Content starts

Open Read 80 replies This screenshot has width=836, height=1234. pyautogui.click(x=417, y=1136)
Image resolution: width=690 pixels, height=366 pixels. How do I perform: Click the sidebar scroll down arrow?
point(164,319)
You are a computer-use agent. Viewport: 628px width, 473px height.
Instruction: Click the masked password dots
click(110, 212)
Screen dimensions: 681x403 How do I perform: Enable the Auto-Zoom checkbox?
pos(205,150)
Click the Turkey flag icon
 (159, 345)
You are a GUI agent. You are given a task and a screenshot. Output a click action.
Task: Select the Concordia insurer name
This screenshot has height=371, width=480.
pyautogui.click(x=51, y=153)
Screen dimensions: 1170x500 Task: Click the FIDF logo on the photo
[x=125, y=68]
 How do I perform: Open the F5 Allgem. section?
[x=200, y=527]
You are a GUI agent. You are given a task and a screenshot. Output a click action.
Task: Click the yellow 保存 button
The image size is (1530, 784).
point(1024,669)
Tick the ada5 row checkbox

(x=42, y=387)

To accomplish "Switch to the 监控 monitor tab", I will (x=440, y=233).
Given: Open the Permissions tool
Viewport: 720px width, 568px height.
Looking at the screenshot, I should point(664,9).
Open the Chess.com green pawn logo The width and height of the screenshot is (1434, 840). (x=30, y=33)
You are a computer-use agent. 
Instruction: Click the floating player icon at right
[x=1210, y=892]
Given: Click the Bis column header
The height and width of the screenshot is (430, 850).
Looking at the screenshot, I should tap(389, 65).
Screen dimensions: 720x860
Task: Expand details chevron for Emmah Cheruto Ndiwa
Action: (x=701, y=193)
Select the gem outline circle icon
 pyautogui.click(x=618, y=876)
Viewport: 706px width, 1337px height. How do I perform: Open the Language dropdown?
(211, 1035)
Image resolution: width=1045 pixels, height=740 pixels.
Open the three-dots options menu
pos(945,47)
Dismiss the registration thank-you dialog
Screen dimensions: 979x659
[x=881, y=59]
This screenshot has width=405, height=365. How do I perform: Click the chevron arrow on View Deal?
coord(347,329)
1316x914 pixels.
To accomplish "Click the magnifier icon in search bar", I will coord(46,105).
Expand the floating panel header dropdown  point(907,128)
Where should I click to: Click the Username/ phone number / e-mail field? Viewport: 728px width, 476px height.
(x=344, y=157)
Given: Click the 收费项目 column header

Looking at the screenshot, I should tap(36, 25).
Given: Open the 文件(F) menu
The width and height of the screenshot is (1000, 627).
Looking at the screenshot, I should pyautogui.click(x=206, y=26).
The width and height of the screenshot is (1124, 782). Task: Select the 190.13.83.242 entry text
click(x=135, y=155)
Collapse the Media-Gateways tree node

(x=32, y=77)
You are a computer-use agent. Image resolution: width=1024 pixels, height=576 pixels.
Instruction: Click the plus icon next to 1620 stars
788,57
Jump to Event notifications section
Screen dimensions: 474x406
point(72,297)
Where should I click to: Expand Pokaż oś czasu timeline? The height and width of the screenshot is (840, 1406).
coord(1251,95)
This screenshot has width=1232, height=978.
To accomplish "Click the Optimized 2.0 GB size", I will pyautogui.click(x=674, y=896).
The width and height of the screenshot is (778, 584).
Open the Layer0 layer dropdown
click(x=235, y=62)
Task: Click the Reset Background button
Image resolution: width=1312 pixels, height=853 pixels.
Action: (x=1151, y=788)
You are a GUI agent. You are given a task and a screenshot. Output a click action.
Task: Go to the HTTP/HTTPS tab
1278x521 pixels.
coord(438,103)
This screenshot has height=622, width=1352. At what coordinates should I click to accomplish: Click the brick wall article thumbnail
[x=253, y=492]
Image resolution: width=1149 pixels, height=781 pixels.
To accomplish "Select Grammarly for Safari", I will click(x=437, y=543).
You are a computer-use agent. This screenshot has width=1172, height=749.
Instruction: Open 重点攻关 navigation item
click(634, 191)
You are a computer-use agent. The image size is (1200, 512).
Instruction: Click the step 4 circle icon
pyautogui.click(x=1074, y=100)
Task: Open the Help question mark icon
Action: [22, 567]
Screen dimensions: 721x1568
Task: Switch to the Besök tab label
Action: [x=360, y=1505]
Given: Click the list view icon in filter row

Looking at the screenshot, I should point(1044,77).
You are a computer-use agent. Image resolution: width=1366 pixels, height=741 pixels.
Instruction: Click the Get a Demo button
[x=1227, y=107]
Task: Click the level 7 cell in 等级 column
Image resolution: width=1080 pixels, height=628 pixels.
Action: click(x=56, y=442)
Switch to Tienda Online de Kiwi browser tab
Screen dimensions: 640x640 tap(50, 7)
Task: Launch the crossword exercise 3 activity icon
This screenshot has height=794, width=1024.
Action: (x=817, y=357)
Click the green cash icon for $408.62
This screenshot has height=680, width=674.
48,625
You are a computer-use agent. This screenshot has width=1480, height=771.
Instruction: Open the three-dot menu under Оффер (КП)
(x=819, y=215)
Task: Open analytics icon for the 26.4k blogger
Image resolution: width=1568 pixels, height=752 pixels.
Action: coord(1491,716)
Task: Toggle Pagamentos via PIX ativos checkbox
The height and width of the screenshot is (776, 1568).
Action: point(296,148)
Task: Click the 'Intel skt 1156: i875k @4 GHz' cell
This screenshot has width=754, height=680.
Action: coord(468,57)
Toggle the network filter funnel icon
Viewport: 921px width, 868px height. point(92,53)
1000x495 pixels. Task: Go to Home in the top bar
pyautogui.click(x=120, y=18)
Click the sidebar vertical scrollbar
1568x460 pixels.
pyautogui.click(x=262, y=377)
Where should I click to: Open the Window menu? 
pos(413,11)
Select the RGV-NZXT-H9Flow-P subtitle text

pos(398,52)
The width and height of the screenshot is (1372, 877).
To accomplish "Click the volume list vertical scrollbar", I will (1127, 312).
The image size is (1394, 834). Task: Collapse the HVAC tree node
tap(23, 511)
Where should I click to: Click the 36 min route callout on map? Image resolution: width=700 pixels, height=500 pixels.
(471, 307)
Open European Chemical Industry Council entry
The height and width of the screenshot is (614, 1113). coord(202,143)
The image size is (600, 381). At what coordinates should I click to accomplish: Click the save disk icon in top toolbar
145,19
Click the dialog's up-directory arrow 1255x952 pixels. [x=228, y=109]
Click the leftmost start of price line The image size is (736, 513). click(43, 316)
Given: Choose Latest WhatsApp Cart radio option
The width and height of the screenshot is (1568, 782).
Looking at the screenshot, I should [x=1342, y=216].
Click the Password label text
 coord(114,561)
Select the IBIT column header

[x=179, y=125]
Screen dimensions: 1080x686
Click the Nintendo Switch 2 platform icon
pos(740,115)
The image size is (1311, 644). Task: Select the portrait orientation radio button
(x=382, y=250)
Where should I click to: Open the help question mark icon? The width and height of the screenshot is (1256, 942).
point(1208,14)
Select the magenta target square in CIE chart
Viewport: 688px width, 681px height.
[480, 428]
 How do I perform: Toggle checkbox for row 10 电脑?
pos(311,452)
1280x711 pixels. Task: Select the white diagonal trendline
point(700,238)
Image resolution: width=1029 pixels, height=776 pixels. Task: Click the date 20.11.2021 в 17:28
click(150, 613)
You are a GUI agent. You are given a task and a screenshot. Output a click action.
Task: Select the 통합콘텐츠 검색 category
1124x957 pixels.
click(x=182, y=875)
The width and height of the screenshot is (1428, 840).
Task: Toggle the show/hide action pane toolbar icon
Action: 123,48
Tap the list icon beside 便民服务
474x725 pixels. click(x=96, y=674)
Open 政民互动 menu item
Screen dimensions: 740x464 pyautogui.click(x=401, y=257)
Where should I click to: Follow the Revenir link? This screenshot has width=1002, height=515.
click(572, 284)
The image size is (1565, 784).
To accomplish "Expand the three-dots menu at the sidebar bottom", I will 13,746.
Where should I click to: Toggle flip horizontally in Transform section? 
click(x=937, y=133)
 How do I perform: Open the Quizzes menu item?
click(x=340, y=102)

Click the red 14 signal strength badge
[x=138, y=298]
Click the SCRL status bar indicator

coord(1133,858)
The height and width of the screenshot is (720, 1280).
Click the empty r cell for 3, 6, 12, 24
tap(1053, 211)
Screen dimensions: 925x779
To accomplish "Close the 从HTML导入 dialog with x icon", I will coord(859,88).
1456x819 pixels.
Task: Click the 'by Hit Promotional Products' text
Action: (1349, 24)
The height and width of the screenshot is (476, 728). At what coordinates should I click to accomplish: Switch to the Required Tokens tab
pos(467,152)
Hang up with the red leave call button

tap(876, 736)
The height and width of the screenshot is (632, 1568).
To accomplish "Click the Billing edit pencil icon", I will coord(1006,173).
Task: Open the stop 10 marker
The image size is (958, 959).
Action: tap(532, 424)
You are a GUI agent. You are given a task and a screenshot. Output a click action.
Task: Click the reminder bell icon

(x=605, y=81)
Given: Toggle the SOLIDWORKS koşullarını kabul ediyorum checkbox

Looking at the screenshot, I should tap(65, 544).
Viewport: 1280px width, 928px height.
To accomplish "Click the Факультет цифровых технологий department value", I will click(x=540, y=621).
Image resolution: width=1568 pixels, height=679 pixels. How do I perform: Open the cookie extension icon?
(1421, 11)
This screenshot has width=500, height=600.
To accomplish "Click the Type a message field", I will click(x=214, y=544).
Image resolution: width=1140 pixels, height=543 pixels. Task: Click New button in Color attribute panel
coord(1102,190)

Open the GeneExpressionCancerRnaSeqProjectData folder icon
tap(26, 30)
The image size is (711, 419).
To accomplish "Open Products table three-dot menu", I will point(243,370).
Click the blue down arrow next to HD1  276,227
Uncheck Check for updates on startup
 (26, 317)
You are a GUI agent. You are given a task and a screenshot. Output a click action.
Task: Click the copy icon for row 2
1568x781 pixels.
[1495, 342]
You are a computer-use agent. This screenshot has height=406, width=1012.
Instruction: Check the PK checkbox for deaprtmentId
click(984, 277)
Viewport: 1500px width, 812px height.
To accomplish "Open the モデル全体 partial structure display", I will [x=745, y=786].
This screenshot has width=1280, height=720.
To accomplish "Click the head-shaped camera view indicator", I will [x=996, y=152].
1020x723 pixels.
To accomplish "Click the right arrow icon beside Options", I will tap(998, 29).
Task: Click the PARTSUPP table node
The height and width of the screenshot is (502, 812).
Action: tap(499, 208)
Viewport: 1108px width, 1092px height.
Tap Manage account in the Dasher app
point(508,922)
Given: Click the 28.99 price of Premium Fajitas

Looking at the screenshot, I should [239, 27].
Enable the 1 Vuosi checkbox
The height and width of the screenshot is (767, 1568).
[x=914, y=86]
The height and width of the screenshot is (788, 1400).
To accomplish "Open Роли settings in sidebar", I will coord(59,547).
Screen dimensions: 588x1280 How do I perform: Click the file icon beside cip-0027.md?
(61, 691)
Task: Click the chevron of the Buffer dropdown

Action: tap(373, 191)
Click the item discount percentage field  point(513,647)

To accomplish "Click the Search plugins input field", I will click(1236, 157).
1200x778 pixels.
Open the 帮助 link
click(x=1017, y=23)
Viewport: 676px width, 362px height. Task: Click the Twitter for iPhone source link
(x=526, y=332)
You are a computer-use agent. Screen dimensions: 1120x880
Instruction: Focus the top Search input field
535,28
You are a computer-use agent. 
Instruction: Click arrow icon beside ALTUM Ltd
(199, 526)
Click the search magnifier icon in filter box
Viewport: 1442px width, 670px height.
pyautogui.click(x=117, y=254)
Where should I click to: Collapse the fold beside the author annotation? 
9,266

Content ends

-- Action item --
The reply should hold only the lines from the beginning of the listing to the line with "Given: Click the Bis column header", both ends included, unchanged.

-- Solution to the problem --
Open Read 80 replies This screenshot has width=836, height=1234. pyautogui.click(x=417, y=1136)
Image resolution: width=690 pixels, height=366 pixels. How do I perform: Click the sidebar scroll down arrow?
point(164,319)
You are a computer-use agent. Viewport: 628px width, 473px height.
Instruction: Click the masked password dots
click(110, 212)
Screen dimensions: 681x403 How do I perform: Enable the Auto-Zoom checkbox?
pos(205,150)
Click the Turkey flag icon
 (159, 345)
You are a GUI agent. You are given a task and a screenshot. Output a click action.
Task: Select the Concordia insurer name
This screenshot has height=371, width=480.
pyautogui.click(x=51, y=153)
Screen dimensions: 1170x500 Task: Click the FIDF logo on the photo
[x=125, y=68]
 How do I perform: Open the F5 Allgem. section?
[x=200, y=527]
You are a GUI agent. You are given a task and a screenshot. Output a click action.
Task: Click the yellow 保存 button
The image size is (1530, 784).
point(1024,669)
Tick the ada5 row checkbox

(x=42, y=387)

To accomplish "Switch to the 监控 monitor tab", I will (x=440, y=233).
Given: Open the Permissions tool
Viewport: 720px width, 568px height.
Looking at the screenshot, I should point(664,9).
Open the Chess.com green pawn logo The width and height of the screenshot is (1434, 840). (x=30, y=33)
You are a computer-use agent. 
Instruction: Click the floating player icon at right
[x=1210, y=892]
Given: Click the Bis column header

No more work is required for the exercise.